Vehicle Tax Code

I thank the Minister of State for taking this Adjournment matter which concerns the new declaration involving the taxation of a commercial vehicle. This issue has caused major unrest in my area. I have received numerous representations about it in my constituency offices in Drogheda and Ardee. People may have had their vehicles taxed for years without any problem, but difficulties have arisen over recent months. It is essential the Minister of State would clarify the issue. I have been in correspondence about the matter with Louth County Council and other authorities in the north east. They have sent me differing answers so there appears to be some confusion even within the local authorities involved. They say the new declaration applies when a person is taxing a vehicle under the goods rate for the first time. It will apply, therefore, when the vehicle is brand new or new to the person who is taxing it. This has not been the experience of a number of my constituents. That is why it is essential for the Minister of State to clarify the matter now.

Other factors are also involved, including whether an owner has his or her business registered with the Revenue Commissioners or whether the building is VAT registered, in which case there are thresholds on VAT registration. It is important to clarify these issues for individuals who use their vehicles for work purposes, although they may also be used on an odd occasion for personal reasons. One example concerned a neighbour whose wife's car broke down. He was not legally permitted to use his van to pick up his wife and bring her home. We are now in quite a crazy situation. Other people may use a vehicle for work purposes but they are not self-employed and are therefore subject to other criteria. I will be interested to hear the Minister of State's reply. I thank him again for taking this Adjournment matter in the House.

I am taking this Adjournment matter on behalf of my colleague, the Minister the Environment, Heritage and Local Government, Deputy John Gormley. I thank Senator Carroll for raising this matter and hope I can provide the clarification he is seeking.

There is no requirement for the owner of a commercial vehicle to have a VAT number to pay road tax. The legal position is that to be taxed as a goods vehicle, a vehicle must be constructed or adapted for that purpose and used solely in the course of trade or business. Under section 2 of the Finance (Excise Duties) (Vehicles) Act 1952, if a vehicle is used in a condition or manner which would attract motor tax at a higher rate, tax then becomes payable at that rate. In other words, if a goods vehicle is not used solely in the course of trade or business, it must, like all other private vehicles, be taxed at the private rate of motor tax.

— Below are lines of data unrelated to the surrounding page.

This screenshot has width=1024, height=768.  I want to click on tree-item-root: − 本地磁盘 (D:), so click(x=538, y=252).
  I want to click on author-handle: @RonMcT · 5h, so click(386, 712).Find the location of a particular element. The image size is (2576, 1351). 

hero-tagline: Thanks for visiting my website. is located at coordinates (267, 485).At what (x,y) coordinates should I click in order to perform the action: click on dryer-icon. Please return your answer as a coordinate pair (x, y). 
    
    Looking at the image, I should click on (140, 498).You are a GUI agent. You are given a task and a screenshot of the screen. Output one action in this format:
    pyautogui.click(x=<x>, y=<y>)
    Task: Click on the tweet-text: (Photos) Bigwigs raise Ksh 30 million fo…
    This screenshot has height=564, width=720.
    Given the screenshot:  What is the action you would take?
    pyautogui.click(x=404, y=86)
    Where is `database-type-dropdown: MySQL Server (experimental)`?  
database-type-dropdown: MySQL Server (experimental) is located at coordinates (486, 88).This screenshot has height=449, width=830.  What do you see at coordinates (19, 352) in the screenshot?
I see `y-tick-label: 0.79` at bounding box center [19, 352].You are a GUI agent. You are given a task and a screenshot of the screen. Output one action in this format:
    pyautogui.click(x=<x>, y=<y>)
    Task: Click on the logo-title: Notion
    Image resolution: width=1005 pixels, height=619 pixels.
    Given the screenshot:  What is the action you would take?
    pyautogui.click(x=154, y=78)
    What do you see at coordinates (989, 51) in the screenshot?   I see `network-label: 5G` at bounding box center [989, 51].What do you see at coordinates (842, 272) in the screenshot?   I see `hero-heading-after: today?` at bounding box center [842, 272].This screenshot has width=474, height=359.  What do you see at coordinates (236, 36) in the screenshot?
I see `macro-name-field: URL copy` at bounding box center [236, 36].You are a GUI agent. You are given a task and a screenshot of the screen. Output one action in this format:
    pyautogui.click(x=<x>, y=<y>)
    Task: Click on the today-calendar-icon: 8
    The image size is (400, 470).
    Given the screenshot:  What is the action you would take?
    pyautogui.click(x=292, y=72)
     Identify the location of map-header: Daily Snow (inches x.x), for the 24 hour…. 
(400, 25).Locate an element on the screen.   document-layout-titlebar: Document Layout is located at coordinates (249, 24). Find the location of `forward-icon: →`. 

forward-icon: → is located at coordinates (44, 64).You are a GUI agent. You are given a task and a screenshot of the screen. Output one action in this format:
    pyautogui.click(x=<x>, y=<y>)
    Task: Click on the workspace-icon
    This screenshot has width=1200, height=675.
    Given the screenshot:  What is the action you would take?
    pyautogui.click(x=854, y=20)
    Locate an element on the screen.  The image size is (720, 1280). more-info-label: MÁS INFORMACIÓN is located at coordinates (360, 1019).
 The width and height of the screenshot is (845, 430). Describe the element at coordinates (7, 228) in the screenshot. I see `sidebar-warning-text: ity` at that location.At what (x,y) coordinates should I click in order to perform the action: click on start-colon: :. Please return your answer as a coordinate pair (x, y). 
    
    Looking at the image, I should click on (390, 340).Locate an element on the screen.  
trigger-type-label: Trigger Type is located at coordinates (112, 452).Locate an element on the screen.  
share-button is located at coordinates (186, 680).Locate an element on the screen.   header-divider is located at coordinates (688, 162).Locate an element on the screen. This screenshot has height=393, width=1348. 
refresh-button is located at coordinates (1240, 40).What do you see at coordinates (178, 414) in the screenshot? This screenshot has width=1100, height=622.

Under Article 3 of the Road Vehicles (Registration and Licensing) (Amendment) Regulations 1992, a licensing authority must be satisfied that it is authorised to issue the licence applied for and, accordingly, that it is the appropriate licence for the vehicle. It is thus open to a motor tax office to seek additional documentation to support an application for a goods vehicle licence. Such documentation may include a certificate of commercial insurance or evidence of registration for VAT purposes or, at the discretion of the licensing authority concerned, any other appropriate document. Provision of a VAT certificate would assist in satisfying a local authority that a goods vehicle licence is appropriate, but other documentation is also acceptable. It would not be expected that any person genuinely using a vehicle in the course of trade or business should have a difficulty supplying documentation to support a claim for what is, in effect, a concessionary rate of motor tax.

Form RF111A, goods declaration form, which may also be required by the licensing authority, has been in existence for a number of years and filling it in is not a new requirement. It constitutes the statement by the applicant that the vehicle is being used in the course of trade or business. This declaration should not need to be sought at every renewal once particulars of the vehicle have not changed, but it is normally sought at the time of first taxing as a goods vehicle and on change of ownership.

The legal provisions governing the taxation of goods vehicles have not changed. It has been brought to the attention of the Department of the Environment, Heritage and Local Government that high powered, high specification vehicles that would not normally fall into the goods vehicle category are being increasingly claimed as goods vehicles. In that regard, it is important that motor tax offices follow the requirements to ensure a vehicle is correctly taxed. If a concessionary rate of tax is being claimed in circumstances where it is not warranted, in effect other road users are being asked to make up the resulting loss of income. In the interest of fairness, all road users should pay the rate of motor tax appropriate to their vehicle and the use to which it is put in line with the relevant legal provisions.

The provision of a VAT certificate has been requested by some local authorities, which is where the confusion may have arisen. I wish to raise one other matter concerning the taxation of vehicles. Given the tough economic times, it might be wise to charge precisely one quarter of the annual road tax for a three-month tax disc, or half the annual rate for a six-month disc. At present, there is a reduction if one pays the annual road tax in a single payment. The alternative I am proposing would accommodate people in the current constrained financial circumstances. I thank the Minister of State for dealing with this matter in the House.

The Seanad adjourned at 6.25 p.m. until 10.30 a.m. on Wednesday, 10 November 2010.